O Prof. António Brotas, professor catedrático jubilado do Instituto Superior Técnico, é um veterano combatente por causas da cidadania e do interesse nacional. É um militante daquilo a que se poderia chamar o ‘PS autêntico’ – a meu ver, dos tais militantes antípodas de José Sócrates, o que reflecte a pureza dos ideais que o professor perfilha.

Como sucedeu em outros casos – TGV, Plataforma Logística e Aeroporto de Alcochete – enviou-me a fotografia acima, com a imagem da alameda no interior do antigo quartel Infantaria 16, em Campo de Ourique. Trata-se de uma construção pombalina, planeada pelo Conde de Lippe. Foi neste quartel, diz ele, que na noite de 3 para 4 de Outubro se iniciou a revolução de implantação da República.

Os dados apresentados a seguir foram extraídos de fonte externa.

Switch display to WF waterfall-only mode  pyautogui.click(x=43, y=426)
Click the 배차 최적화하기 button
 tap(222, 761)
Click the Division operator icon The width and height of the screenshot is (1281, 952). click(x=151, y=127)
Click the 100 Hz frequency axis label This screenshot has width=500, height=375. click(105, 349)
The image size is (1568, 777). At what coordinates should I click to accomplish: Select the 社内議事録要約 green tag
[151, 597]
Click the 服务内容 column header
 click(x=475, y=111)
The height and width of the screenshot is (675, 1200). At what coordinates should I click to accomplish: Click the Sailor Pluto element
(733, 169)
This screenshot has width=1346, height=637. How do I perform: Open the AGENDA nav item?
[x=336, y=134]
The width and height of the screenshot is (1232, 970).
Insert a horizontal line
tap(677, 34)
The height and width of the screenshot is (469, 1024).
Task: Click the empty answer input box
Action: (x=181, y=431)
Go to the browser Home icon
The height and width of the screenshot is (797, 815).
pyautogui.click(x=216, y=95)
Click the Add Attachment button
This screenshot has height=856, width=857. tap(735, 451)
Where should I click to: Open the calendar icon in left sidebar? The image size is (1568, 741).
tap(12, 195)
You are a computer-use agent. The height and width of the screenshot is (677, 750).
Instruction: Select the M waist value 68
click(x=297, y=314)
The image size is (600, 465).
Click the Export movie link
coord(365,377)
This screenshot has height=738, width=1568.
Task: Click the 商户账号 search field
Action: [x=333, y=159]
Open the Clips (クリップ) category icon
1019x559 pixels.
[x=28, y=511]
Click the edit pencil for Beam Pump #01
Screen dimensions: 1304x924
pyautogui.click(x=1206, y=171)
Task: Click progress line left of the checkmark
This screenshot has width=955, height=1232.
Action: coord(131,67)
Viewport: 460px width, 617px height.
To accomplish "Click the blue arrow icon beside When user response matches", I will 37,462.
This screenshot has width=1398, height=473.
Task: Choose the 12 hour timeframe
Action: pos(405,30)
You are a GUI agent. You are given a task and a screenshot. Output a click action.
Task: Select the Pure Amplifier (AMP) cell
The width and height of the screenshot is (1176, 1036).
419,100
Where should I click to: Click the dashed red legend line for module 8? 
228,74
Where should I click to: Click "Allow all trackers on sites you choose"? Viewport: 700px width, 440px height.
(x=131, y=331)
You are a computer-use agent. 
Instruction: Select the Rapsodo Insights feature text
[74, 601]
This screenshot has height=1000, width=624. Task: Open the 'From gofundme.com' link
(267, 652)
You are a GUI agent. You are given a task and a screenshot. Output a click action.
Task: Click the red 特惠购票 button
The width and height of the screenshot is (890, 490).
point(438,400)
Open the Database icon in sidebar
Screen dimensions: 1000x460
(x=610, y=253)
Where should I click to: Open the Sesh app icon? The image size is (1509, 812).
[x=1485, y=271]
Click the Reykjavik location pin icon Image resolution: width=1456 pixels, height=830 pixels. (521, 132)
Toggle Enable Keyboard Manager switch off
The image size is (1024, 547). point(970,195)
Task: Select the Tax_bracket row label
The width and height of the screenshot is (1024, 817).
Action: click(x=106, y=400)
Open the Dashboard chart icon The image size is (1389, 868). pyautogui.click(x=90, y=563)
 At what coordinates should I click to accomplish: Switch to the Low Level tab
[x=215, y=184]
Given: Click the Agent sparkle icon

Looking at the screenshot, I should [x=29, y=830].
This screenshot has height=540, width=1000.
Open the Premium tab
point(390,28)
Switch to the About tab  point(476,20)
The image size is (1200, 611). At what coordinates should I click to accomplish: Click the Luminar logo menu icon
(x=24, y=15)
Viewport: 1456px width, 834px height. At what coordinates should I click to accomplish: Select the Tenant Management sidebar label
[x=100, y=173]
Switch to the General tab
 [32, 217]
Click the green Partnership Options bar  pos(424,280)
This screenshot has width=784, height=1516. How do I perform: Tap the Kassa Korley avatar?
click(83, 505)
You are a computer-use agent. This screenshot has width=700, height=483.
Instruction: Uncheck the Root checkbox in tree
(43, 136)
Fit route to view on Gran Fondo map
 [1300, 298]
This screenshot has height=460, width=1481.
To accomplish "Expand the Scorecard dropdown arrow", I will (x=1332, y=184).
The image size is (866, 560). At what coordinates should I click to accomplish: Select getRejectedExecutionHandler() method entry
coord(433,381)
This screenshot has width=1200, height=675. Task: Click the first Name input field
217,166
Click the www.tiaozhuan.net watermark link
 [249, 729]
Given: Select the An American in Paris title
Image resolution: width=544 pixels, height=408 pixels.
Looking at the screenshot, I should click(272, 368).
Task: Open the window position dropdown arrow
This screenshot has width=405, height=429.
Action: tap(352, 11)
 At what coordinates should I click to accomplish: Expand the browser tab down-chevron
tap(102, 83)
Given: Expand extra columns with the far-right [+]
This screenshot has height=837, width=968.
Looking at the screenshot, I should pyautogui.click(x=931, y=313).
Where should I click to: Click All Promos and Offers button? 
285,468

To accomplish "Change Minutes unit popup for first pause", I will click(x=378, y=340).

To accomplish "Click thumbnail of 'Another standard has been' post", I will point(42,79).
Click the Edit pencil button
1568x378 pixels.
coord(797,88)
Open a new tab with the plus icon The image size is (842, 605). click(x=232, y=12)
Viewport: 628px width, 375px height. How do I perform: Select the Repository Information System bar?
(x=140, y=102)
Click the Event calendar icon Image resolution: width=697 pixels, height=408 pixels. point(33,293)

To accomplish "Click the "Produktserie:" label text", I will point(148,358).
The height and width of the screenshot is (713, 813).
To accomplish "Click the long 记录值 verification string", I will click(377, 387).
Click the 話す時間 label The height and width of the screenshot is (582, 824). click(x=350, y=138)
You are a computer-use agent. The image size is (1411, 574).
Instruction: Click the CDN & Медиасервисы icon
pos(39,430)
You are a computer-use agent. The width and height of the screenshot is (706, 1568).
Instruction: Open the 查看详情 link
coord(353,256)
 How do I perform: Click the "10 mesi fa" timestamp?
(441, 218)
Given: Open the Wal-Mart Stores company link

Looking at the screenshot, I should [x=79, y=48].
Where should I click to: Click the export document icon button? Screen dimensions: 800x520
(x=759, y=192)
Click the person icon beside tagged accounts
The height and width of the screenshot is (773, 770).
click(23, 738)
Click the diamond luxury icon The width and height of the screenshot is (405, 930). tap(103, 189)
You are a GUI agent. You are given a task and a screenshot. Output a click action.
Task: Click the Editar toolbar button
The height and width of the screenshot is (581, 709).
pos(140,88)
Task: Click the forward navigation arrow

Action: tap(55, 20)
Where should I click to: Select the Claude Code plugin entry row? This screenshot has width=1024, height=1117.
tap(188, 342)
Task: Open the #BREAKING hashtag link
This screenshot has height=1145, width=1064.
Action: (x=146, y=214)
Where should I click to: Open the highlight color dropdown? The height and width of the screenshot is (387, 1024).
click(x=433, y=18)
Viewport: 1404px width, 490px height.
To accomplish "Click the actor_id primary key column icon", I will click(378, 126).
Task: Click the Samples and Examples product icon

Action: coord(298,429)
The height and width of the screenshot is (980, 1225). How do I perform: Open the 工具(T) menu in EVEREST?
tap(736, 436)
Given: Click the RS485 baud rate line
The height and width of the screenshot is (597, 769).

O objectivo do Prof. Brotas é alertar as autoridades, principalmente a CML, para que os espaço seja aberto ao público, bastando, segundo diz, abrir os dois portões nas extremidades da alameda, na Rua de Infantaria 16 e na Rua de Campo de Ourique. Complementarmente as instalações poderão ser ocupados por espaços culturais, de serviços municipais ou outros. Isto antes que avancem os carmatelos dos ‘gaioleiros’ para violentar, ainda maís, a paisagem urbanística de Lisboa.

Tenho a certeza de que a vereadora Helena Roseta será sensível a este apelo do Prof. António Brotas, que ela tão bem conhece.

Comments

  1. Nuno Castelo-Branco says:

    Duvido muito. A arq. Roseta “aderiu” a mais este neo-costismo, onde casos como o Terreiro do Paço, os contentores de Alcântara e o “hotel na Torre de Belém” (do BES e do primo do vereador Salgado) faz carreira. Um dia destes, o quartel será demolido e entregue à especulação imobiliária. É fatal como o destino. A entrada de Roseta na lista Costa/interesses foi uma terrível desilusão. É que tinha a certeza de poder ser a charneira entre o PS e o PSD. Aderiu e não há volta a dar ao disparate.

  2. Luis Moreira says:

    Uma desilusão. O movimento serviu, não para a cidadania mas para se chegar ao António Costa.

  3. Carlos Fonseca says:

    Nuno, compreendo o que sente e diz. Mas eu quero ainda acreditar que Helena Roseta se posicione ao lado de quem defende o património histórico da cidade. É neste sentido que vou intervir junto dela.